Stored items

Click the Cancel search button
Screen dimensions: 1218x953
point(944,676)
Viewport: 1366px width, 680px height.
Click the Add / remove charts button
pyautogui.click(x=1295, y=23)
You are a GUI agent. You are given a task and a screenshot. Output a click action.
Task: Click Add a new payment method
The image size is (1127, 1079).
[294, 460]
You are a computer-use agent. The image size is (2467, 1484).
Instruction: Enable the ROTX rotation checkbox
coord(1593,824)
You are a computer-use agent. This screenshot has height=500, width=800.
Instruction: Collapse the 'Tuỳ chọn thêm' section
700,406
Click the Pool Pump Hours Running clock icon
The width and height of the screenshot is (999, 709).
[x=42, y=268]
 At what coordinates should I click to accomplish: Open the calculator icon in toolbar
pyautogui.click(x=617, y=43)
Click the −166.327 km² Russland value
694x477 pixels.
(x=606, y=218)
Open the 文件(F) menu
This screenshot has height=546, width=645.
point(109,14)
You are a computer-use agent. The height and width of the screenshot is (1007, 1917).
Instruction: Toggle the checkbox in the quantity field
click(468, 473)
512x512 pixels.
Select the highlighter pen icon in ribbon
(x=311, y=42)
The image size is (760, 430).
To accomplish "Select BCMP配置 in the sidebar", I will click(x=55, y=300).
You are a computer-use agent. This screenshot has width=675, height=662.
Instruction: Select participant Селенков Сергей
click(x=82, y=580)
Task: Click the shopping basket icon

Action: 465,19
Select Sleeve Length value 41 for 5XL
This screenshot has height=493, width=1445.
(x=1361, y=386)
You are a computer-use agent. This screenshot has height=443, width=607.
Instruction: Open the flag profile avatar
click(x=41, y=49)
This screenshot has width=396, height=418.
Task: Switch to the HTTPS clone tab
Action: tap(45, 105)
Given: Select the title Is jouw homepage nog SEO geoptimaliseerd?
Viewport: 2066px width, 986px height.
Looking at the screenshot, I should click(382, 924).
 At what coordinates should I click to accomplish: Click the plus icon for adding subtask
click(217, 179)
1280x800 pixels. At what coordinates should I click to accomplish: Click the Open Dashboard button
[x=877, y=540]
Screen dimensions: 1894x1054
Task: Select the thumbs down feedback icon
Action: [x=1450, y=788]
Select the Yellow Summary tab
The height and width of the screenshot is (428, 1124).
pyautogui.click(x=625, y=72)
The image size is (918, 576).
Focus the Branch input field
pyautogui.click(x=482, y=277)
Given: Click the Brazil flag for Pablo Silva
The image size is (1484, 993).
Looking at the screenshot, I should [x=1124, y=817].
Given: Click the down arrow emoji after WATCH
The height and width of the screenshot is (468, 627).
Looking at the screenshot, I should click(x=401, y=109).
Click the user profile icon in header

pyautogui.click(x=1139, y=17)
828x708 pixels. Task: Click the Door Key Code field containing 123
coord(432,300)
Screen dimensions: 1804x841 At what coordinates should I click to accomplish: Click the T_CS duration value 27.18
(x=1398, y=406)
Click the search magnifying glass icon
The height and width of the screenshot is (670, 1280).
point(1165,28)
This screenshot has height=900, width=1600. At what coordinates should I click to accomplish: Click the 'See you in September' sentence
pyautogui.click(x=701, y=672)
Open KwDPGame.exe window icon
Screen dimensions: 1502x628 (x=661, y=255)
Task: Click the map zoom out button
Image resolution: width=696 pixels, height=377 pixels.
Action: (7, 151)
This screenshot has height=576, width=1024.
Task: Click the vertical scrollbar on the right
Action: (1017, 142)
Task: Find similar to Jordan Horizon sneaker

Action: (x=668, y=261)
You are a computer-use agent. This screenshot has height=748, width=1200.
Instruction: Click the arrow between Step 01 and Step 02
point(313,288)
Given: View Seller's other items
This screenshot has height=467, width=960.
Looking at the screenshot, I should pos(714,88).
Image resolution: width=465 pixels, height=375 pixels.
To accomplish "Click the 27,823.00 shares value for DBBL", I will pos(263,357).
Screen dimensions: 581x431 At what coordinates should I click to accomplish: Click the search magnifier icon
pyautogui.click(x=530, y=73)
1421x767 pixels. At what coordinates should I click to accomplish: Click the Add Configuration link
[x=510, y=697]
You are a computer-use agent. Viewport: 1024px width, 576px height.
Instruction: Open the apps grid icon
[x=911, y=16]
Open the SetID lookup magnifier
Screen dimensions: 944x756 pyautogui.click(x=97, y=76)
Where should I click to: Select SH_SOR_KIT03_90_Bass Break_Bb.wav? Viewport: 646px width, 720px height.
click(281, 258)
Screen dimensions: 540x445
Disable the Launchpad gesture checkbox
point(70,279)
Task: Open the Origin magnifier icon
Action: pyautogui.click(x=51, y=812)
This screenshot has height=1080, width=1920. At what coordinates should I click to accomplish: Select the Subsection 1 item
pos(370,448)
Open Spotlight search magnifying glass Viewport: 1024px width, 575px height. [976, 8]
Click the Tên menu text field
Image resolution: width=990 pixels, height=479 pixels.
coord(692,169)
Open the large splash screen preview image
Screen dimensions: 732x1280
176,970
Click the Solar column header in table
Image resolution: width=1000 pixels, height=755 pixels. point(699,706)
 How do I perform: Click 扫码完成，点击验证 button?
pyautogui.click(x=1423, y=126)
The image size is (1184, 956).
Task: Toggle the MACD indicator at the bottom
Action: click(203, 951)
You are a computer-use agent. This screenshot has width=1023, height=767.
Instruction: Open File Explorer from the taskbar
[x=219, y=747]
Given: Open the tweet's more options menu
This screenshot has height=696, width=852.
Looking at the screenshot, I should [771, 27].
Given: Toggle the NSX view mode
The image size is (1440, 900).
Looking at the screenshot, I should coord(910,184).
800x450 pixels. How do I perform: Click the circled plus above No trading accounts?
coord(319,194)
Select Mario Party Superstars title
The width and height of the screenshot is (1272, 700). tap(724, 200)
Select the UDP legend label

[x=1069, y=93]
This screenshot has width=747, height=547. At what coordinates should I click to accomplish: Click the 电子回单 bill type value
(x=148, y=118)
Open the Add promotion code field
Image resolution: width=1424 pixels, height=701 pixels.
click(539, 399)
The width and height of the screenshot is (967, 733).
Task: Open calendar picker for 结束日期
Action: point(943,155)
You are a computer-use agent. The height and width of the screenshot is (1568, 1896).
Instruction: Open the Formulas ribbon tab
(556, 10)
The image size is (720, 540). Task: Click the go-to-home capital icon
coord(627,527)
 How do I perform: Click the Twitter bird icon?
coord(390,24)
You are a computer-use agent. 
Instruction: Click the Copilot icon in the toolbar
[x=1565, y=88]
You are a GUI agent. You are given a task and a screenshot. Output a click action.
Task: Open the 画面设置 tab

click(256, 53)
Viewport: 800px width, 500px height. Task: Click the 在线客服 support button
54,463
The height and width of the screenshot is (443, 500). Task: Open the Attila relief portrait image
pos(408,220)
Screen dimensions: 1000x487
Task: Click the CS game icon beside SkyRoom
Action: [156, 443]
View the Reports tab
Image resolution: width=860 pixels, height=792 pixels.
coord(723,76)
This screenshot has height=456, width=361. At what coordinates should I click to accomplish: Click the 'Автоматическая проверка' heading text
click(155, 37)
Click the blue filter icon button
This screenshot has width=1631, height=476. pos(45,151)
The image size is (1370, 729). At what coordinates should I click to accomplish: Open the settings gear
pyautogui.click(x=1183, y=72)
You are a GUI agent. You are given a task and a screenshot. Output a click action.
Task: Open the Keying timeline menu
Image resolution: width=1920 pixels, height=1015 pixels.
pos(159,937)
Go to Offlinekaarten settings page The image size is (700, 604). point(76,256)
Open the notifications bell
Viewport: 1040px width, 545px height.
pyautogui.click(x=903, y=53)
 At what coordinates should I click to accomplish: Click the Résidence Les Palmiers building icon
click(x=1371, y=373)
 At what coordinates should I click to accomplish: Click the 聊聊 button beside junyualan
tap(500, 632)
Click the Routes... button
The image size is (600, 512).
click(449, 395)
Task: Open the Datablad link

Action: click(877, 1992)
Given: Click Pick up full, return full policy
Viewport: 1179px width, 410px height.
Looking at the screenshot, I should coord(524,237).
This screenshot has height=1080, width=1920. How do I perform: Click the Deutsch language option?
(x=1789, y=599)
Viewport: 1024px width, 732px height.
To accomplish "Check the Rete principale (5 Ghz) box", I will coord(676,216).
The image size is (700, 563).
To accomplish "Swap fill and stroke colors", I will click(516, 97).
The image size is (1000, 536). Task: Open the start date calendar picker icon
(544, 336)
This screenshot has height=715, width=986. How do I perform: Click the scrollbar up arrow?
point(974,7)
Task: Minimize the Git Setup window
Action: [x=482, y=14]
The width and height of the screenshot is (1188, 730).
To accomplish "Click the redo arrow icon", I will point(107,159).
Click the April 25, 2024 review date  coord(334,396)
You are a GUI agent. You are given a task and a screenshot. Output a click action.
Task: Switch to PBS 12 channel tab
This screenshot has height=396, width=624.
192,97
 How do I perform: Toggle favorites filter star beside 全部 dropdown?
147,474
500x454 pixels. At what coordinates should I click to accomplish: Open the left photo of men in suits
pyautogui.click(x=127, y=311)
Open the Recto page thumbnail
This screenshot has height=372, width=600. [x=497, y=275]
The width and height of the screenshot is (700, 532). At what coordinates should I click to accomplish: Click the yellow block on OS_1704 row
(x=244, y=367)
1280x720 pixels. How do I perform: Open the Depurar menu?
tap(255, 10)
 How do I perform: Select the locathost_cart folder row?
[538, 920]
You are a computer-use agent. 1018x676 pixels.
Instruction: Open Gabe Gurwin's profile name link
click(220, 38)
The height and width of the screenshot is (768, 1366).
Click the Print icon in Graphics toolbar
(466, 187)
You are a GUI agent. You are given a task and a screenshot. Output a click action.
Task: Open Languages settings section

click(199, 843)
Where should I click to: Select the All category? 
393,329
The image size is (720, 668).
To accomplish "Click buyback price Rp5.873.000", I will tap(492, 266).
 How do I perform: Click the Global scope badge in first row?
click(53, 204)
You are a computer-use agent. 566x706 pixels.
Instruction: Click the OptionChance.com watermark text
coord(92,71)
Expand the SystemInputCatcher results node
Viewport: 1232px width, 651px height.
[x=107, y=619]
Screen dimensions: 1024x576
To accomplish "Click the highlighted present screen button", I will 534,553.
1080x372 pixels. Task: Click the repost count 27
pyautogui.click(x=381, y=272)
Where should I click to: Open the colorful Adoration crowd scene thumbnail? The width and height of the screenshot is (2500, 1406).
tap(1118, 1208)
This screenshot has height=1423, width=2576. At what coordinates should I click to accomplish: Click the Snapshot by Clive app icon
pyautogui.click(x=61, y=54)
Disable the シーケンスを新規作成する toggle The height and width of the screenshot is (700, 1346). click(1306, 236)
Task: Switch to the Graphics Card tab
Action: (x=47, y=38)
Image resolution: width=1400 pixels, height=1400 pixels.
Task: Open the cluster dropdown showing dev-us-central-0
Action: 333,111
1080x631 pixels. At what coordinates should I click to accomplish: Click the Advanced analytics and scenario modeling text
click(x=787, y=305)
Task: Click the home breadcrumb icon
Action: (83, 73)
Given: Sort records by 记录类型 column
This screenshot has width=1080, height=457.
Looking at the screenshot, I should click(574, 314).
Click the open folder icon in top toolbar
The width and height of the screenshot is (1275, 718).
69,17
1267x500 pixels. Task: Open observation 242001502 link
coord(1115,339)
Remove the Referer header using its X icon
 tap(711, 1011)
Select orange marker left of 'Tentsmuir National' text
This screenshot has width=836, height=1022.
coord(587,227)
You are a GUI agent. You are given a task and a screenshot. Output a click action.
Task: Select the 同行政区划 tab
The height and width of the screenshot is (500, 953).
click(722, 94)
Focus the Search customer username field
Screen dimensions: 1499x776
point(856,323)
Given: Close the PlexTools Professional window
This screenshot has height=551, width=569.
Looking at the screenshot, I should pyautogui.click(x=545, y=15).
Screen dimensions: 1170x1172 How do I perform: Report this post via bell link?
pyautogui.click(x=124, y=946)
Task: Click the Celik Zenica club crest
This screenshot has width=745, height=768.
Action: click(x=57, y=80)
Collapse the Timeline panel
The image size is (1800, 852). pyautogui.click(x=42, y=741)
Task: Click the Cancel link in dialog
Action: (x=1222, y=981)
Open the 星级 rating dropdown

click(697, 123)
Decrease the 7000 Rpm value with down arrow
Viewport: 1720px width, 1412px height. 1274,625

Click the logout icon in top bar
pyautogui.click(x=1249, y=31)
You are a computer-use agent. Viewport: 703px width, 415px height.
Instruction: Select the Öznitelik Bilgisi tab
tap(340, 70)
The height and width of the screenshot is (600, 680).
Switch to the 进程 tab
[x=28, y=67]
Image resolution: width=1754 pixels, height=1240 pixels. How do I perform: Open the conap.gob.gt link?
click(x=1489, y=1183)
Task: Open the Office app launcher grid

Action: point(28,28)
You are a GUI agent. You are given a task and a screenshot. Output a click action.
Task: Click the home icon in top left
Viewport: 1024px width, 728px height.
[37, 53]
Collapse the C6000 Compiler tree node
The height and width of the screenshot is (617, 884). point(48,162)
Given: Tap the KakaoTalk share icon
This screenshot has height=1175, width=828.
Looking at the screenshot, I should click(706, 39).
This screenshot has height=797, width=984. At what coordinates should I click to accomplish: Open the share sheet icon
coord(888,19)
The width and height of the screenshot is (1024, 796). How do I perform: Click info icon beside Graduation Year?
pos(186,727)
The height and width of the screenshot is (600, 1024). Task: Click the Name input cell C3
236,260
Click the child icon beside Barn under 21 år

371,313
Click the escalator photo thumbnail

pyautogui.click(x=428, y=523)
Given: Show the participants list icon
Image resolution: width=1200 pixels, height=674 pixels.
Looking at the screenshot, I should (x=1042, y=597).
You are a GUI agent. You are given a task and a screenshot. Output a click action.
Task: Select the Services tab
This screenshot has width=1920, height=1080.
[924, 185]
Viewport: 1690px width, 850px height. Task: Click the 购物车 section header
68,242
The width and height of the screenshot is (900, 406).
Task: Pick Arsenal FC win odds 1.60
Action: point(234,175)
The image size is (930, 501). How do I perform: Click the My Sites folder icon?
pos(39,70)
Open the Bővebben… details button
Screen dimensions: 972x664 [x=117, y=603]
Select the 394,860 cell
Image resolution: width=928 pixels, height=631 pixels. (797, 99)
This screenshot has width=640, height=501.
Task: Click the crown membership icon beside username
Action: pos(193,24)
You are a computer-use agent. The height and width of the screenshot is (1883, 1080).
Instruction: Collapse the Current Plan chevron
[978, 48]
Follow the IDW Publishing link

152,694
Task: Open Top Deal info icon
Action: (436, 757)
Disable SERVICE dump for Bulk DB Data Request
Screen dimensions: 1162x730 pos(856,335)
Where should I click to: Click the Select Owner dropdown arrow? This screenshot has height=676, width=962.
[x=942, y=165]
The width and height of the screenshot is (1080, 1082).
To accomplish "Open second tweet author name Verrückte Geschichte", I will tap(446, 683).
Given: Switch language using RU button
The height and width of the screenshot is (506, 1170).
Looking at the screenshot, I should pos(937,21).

How to complete this task: Please find, in the entries above, every line where "will" occurs, and copy it.

Reply to the task:
To accomplish "Select BCMP配置 in the sidebar", I will click(x=55, y=300).
To accomplish "Click the 27,823.00 shares value for DBBL", I will pos(263,357).
To accomplish "Check the Rete principale (5 Ghz) box", I will coord(676,216).
To accomplish "Swap fill and stroke colors", I will click(516, 97).
To accomplish "Click the redo arrow icon", I will point(107,159).
To accomplish "Click buyback price Rp5.873.000", I will tap(492, 266).
To accomplish "Click the highlighted present screen button", I will 534,553.
To accomplish "Open second tweet author name Verrückte Geschichte", I will tap(446, 683).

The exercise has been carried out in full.